Conyers was set to hold a vote Sept. 10 on a contempt citation for Mukasey for refusing to turn over the subpoenaed documents to his panel but decided to “defer” the matter when the DOJ reluctantly released 681-pages of documents related to a voter identification law implemented last year in the state of Georgia that the Michigan Democrat had sought.
But in a letter sent to Conyers Sept. 9, Keith Nelson, a deputy attorney general, did not say that Cheney’s interview transcript was classified. Nelson said he could not release the document because Bush had already asserted executive privilege.
Senior Bush administration officials disclosed Valerie Plame Wilson’s identity to several journalists in June and July of 2003 amid White House efforts to discredit her husband, former U.S. Ambassador Joseph Wilson, for challenging Bush’s use of bogus intelligence to justify invading Iraq.
Valerie Plame Wilson’s CIA employment was revealed in a July 14, 2003, article by right-wing columnist Robert Novak, effectively destroying her career. Two months later, a CIA complaint to the Justice Department sparked a criminal probe into the identity of the leakers.
Initially, Bush professed not to know anything about the matter, and several of his senior aides, including political adviser Karl Rove and the vice president’s chief of staff I. Lewis Libby, followed suit.
However, it later became clear that Rove and Libby had a hand in the Plame leak and that Bush and Cheney had helped organize a campaign to disparage Wilson by giving critical information to friendly journalists.
On June 24, 2004, Fitzgerald interviewed Bush for 70 minutes about the Plame leak. The only other member of the Bush team in the room during the meeting was Jim Sharp, the private lawyer that Bush hired, according to a press briefing by then-press secretary Scott McClellan.

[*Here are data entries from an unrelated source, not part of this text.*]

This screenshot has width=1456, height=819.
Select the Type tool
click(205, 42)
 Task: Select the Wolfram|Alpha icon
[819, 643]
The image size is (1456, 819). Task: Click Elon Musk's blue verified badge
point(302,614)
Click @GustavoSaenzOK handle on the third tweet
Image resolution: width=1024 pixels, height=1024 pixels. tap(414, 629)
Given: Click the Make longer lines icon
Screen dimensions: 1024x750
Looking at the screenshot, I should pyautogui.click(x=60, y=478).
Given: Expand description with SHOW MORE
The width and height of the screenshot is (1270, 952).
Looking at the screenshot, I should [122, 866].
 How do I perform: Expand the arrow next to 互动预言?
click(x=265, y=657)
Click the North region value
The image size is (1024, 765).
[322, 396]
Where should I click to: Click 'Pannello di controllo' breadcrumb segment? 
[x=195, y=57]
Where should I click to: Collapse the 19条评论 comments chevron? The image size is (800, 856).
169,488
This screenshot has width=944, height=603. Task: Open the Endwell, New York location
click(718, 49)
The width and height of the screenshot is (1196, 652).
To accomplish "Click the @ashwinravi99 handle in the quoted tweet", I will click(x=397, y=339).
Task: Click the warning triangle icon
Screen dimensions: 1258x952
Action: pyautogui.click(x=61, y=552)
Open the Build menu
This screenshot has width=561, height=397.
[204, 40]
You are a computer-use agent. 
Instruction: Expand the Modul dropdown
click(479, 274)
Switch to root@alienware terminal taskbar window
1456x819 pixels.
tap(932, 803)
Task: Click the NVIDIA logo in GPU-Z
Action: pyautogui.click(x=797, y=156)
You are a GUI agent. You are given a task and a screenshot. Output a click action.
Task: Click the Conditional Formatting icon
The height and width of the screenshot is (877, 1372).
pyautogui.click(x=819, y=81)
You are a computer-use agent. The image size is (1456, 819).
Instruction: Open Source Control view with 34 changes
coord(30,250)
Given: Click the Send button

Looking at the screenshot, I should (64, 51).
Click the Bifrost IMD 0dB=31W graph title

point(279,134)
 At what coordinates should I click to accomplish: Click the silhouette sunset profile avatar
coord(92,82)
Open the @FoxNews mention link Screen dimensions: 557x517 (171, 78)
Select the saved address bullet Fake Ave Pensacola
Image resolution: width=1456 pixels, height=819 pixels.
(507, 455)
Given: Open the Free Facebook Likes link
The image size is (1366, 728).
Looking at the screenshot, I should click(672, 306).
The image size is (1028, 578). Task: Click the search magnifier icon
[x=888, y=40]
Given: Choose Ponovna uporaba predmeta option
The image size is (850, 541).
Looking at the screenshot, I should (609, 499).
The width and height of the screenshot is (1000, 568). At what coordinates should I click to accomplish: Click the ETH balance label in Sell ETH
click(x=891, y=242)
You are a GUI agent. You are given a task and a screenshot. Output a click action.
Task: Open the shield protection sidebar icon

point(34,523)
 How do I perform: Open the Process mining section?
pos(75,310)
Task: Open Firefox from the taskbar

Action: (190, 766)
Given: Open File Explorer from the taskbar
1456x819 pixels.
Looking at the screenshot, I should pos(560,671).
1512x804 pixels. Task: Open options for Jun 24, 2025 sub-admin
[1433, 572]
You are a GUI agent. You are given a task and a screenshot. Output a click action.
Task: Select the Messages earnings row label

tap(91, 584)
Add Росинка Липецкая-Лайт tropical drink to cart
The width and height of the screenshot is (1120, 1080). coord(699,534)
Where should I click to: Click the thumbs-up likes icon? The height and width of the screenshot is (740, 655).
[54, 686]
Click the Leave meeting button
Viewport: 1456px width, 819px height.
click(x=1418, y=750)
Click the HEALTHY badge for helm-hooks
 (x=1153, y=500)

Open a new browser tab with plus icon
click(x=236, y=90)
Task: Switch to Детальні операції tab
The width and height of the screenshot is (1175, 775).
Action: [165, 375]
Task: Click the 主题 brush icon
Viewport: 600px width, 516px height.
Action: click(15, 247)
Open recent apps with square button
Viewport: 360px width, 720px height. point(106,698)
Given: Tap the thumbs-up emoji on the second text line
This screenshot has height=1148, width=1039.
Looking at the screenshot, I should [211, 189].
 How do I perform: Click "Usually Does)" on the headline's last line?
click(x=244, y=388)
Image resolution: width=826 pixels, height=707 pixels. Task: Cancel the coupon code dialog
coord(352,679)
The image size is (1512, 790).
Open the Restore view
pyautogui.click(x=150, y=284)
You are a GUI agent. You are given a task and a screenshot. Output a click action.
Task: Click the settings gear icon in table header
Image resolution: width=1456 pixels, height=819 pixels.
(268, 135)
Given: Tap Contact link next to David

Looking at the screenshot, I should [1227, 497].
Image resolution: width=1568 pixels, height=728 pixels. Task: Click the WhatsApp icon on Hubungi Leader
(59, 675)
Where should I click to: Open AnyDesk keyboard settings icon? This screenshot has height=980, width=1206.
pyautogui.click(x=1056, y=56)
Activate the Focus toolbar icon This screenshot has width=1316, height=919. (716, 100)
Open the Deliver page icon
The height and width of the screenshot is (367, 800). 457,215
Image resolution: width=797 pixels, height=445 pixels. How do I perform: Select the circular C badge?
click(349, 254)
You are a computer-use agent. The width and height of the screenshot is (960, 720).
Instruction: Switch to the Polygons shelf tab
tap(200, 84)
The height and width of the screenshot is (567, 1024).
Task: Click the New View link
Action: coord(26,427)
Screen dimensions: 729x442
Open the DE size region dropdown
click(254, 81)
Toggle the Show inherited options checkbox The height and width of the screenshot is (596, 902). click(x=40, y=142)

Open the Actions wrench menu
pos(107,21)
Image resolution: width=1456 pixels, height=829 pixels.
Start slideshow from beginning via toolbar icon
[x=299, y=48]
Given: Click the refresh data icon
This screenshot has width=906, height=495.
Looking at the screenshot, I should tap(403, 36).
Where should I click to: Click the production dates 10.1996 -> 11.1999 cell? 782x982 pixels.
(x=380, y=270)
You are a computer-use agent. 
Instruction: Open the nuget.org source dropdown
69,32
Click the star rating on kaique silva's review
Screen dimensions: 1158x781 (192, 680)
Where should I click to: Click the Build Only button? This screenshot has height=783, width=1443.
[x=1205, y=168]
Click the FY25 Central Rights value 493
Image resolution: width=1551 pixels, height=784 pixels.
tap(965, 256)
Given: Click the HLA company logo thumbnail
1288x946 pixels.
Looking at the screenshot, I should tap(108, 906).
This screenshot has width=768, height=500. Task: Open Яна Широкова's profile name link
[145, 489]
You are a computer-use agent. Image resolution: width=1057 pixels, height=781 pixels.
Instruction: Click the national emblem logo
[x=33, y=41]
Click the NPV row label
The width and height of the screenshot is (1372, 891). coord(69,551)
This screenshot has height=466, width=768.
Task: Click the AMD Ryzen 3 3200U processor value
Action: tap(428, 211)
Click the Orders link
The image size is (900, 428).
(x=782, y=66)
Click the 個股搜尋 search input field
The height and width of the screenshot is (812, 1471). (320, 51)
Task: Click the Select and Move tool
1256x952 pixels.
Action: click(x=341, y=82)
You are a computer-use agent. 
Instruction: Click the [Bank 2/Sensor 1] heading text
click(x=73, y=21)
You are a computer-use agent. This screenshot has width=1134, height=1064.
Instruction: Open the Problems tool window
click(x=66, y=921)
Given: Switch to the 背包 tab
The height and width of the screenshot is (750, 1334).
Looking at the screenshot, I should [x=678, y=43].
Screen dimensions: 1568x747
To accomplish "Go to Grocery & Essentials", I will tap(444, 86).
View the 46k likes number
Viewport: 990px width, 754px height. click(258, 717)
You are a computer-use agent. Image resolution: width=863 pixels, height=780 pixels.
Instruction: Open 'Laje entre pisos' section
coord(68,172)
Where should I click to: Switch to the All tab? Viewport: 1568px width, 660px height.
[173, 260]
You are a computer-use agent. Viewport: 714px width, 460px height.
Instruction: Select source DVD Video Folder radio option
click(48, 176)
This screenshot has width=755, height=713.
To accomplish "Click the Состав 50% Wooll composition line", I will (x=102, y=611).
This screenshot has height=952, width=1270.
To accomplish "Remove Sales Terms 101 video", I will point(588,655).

Fitzgerald had interviewed Cheney a couple of weeks earlier.
According to sources knowledgeable about the vice president’s testimony, Cheney was specifically asked about conversations he had with senior aides, including Libby, and queried about whether he was aware of a campaign led by White House officials to leak Plame’s identity.
It is unknown how Cheney responded to those questions. Cheney retained a private attorney, Terrence O’Donnell.
At the time of Waxman's comments, Fitzgerald’s criminal investigation was still underway, leading to Libby’s indictment in October 2005 and his subsequent conviction in March 2007 on four counts of perjury and obstruction of justice.
During closing arguments at Libby’s trial, Cheney was implicated in the leak, as Fitzgerald acknowledged that Cheney was intimately involved in the scandal and may have told Libby to leak Plame's status to the media.
Fitzgerald told jurors that his investigation into the true nature of the vice president's involvement was impeded because Libby obstructed justice.
Libby's attorney, Theodore Wells, told jurors during his closing arguments that Fitzgerald had been trying to build a case of conspiracy against the vice president and Libby and that the prosecution believed Libby may have lied to federal investigators and to a grand jury to protect Cheney.
“Now, I think the government, through its questions, really tried to put a cloud over Vice President Cheney," Wells said.